** EXERCISE DESCRIPTION **
Start at the line with "Click the avatar thumbnail in Image File chip" in the records below, stop at the line with "Task: Click the 300.000m duration field", and return every line in that span exactly, the two end lines included.

Stored items from a collection

== Segment start ==

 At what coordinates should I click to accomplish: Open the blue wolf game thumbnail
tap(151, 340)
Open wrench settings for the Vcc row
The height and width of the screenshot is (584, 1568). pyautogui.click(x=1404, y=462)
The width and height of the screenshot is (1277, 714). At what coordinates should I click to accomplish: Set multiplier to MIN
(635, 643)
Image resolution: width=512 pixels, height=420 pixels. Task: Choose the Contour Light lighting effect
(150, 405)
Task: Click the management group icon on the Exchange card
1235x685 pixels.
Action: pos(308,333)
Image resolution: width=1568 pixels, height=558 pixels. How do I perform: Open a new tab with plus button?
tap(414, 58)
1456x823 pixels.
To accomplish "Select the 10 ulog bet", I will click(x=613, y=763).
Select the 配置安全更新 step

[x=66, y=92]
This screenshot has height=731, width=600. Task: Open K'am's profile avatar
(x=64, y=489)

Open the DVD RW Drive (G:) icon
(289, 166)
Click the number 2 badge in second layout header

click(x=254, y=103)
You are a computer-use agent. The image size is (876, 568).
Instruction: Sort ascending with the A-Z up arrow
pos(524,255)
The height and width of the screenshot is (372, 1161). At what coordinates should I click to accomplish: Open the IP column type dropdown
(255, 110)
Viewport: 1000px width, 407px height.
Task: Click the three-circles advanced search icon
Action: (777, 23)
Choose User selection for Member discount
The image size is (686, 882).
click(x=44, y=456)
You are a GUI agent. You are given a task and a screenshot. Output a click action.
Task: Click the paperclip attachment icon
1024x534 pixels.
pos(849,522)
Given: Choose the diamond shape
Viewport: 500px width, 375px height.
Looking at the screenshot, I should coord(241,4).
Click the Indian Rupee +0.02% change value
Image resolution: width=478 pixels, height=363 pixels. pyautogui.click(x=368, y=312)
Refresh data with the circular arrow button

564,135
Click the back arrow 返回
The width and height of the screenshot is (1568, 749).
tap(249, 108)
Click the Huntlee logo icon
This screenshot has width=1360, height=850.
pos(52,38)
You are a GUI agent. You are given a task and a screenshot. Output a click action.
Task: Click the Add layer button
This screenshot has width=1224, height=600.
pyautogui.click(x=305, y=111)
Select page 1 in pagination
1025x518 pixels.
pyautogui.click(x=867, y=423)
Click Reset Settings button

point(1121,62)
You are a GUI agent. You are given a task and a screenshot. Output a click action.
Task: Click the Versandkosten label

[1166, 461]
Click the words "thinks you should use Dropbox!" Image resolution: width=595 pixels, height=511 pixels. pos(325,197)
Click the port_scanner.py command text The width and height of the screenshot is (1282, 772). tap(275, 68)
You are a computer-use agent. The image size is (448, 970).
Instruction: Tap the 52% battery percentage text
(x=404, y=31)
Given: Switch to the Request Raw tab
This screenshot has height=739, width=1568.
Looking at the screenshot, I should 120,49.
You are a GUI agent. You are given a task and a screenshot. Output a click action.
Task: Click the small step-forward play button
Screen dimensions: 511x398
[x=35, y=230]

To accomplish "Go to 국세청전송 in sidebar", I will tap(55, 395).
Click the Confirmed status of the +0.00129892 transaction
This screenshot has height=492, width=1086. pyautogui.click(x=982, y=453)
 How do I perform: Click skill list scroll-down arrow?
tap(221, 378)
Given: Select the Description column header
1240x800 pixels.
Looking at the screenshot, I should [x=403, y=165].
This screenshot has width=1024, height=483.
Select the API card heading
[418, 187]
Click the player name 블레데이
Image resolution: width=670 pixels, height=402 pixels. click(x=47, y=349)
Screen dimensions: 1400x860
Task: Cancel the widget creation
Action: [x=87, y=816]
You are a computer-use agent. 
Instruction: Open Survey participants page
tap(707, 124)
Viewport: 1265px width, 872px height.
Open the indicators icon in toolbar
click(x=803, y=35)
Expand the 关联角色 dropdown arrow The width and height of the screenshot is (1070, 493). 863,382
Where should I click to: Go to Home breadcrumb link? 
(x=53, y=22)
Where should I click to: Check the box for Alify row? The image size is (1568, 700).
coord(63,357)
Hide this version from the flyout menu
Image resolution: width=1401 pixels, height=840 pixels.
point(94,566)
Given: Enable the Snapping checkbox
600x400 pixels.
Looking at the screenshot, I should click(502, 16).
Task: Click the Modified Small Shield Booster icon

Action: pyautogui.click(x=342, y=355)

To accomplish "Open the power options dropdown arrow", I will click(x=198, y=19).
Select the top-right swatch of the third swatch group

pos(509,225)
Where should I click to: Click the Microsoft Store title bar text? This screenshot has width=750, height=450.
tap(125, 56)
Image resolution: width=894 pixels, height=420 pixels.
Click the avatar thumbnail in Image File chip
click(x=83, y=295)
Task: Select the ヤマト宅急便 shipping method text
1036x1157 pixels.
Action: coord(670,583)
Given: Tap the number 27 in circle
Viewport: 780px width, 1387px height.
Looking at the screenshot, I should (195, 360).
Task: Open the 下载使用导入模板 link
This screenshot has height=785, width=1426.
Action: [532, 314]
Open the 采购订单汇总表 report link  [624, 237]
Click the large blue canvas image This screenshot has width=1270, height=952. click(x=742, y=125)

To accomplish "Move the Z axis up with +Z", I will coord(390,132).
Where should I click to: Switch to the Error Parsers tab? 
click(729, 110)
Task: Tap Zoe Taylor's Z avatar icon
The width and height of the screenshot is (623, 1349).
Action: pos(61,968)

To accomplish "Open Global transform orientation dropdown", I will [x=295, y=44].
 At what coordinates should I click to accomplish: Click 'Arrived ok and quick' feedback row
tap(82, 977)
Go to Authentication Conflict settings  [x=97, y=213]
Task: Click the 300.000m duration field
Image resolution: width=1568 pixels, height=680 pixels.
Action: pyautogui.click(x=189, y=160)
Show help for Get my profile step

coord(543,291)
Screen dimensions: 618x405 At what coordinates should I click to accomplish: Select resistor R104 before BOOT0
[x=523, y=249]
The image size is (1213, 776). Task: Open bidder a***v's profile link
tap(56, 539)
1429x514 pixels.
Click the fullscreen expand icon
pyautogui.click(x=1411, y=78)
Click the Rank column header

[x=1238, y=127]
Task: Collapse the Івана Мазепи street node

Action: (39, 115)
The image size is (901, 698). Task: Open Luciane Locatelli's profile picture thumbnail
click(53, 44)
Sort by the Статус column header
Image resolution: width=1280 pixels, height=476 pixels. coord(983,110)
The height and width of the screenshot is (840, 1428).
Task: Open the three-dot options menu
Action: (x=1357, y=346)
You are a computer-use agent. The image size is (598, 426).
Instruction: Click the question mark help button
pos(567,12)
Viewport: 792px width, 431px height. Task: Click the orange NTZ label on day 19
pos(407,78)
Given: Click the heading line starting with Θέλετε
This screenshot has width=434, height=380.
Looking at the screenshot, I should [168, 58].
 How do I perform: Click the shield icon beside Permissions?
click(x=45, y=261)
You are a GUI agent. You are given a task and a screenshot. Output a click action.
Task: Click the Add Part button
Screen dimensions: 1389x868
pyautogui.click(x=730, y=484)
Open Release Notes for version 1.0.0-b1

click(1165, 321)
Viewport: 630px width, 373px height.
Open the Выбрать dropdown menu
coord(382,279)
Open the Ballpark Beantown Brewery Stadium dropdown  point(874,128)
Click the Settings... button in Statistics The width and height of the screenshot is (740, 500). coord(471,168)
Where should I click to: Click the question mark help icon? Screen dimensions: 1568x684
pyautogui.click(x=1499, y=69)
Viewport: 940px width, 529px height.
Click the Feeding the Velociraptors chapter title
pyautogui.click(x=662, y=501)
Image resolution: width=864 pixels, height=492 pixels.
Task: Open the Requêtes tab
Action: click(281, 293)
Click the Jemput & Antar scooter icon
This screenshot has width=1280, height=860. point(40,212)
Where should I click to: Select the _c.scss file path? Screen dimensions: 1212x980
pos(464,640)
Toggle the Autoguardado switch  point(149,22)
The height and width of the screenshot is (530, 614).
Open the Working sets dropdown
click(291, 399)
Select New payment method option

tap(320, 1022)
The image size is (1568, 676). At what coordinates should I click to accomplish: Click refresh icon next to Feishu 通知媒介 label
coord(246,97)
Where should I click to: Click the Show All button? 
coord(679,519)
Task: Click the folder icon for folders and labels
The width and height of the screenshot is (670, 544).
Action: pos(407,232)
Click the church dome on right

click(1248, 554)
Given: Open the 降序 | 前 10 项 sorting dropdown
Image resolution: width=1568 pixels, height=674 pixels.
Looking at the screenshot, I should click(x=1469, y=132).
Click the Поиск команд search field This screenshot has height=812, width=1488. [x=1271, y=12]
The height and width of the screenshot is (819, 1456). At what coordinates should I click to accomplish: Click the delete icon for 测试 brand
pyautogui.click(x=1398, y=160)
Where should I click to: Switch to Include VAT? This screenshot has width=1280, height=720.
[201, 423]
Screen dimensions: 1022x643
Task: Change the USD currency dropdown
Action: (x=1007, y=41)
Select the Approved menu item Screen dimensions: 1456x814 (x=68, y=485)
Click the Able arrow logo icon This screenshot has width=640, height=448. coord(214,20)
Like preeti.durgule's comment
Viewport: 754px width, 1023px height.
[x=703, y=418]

== Segment end ==

** ANSWER BELOW **
Click the avatar thumbnail in Image File chip
click(x=83, y=295)
Task: Select the ヤマト宅急便 shipping method text
1036x1157 pixels.
Action: coord(670,583)
Given: Tap the number 27 in circle
Viewport: 780px width, 1387px height.
Looking at the screenshot, I should (195, 360).
Task: Open the 下载使用导入模板 link
This screenshot has height=785, width=1426.
Action: [532, 314]
Open the 采购订单汇总表 report link  [624, 237]
Click the large blue canvas image This screenshot has width=1270, height=952. click(x=742, y=125)

To accomplish "Move the Z axis up with +Z", I will coord(390,132).
Where should I click to: Switch to the Error Parsers tab? 
click(729, 110)
Task: Tap Zoe Taylor's Z avatar icon
The width and height of the screenshot is (623, 1349).
Action: pos(61,968)

To accomplish "Open Global transform orientation dropdown", I will [x=295, y=44].
 At what coordinates should I click to accomplish: Click 'Arrived ok and quick' feedback row
tap(82, 977)
Go to Authentication Conflict settings  [x=97, y=213]
Task: Click the 300.000m duration field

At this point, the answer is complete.